Note: The entr'acte to Act II may have been written and scored by Vladimir Shilovsky.

==Derived works==
Arrangements by the composer

- Numbers from the opera for voices with piano accompaniment (1873)
- Funeral March on Themes from the Opera The Oprichnik (1877, lost)

==Recordings==
- 1948, Alexei Korolyov (Prince Zhemchuzny), Natalya Rozhdestvenskaya (Natalya), Vsevolod Tyutyunnik (Molchan Mitkov), Lyudmila Legostayeva (Boyarina Morozova), Dmitri Tarkhov (Andrei Morozov), Zara Dolukhanova (Basmanov), Konstantin Polyaev (Prince Vyazminsky), Antonina Kleschtschova (Zakharyevna). Moscow Radio Choir and Orchestra, Aleksander Orlov (conductor).
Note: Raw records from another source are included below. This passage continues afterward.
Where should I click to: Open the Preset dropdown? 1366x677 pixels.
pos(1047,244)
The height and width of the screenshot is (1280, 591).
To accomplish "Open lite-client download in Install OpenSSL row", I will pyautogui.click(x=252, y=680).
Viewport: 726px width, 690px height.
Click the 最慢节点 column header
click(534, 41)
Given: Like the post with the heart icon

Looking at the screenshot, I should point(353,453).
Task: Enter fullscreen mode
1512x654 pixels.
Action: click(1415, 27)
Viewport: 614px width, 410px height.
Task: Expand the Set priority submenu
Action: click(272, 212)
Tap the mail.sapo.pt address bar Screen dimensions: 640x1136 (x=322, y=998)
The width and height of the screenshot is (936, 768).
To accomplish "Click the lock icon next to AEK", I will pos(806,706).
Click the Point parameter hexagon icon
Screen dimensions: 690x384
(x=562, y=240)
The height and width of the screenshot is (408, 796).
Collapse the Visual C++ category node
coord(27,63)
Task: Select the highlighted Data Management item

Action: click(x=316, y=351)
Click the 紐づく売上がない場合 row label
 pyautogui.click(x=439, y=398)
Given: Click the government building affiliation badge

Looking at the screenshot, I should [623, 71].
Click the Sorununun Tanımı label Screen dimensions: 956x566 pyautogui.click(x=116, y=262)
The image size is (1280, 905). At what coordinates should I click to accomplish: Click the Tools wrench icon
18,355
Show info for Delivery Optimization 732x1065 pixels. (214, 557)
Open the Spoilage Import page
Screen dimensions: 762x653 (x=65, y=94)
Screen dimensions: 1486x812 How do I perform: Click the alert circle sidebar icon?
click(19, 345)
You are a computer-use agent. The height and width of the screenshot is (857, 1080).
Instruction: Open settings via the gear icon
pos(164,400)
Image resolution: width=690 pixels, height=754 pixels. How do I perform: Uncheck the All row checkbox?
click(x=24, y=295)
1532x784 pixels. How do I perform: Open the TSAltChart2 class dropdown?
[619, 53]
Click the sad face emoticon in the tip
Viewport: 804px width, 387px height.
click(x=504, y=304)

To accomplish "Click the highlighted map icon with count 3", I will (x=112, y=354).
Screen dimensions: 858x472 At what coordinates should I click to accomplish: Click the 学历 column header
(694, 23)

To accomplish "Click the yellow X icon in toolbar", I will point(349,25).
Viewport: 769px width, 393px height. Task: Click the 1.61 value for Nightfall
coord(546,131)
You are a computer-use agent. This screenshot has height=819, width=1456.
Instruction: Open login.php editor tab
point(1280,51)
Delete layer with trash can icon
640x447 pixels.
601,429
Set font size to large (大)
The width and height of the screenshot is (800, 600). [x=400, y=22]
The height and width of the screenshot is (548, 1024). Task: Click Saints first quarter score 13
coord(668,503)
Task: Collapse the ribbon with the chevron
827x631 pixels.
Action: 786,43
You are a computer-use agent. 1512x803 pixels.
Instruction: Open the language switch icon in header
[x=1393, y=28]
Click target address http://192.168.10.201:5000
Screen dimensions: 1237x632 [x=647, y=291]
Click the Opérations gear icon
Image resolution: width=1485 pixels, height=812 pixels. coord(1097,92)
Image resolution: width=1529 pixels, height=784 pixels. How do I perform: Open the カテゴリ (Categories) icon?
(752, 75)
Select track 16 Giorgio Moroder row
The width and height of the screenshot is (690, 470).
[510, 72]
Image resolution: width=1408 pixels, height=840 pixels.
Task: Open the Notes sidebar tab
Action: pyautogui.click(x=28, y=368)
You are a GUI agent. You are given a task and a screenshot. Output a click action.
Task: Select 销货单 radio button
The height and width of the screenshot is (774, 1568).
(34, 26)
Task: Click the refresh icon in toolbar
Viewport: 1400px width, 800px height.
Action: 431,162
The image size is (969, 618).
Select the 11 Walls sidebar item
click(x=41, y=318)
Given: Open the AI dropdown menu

Melodiya, reissued Pristine Classics
- 1980, Evgeny Vladimirov (Prince Zhemchuzny), Tamara Milashkina (Natalya), Vladimir Matorin (Molchan Mitkov), Larisa Nikitina (Boyarina Morozova), Lev Kuznetsov (Andrei Morozov), Raisa Kotova (Basmanov), Oleg Klyonov (Prince Vyazminsky), Nina Derbina (Zakharyevna). Chorus and Orchestra of the Central Television and Radio of the USSR, Gennady Provatorov (conductor). Aquarius.
- 2003, Vassily Savenko (Prince Zhemchuzhny), Elena Lassoskaya (Natalya), Dmitri Ulyanov (Molchan Mitkov), Irina Dolzhenko (Boyarina Morozova), Vsevolod Grivnov (Andrei Morozov), Alexandra Durseneva (Basmanov), Vladimir Ognovienko (Prince Vyazminsky), Cinzia de Mola (Zakharyevna). Orchestra e Coro del Teatro Lirico di Cagliari, Gennady Rozhdestvensky (conductor). Dynamic, reissued Brilliant.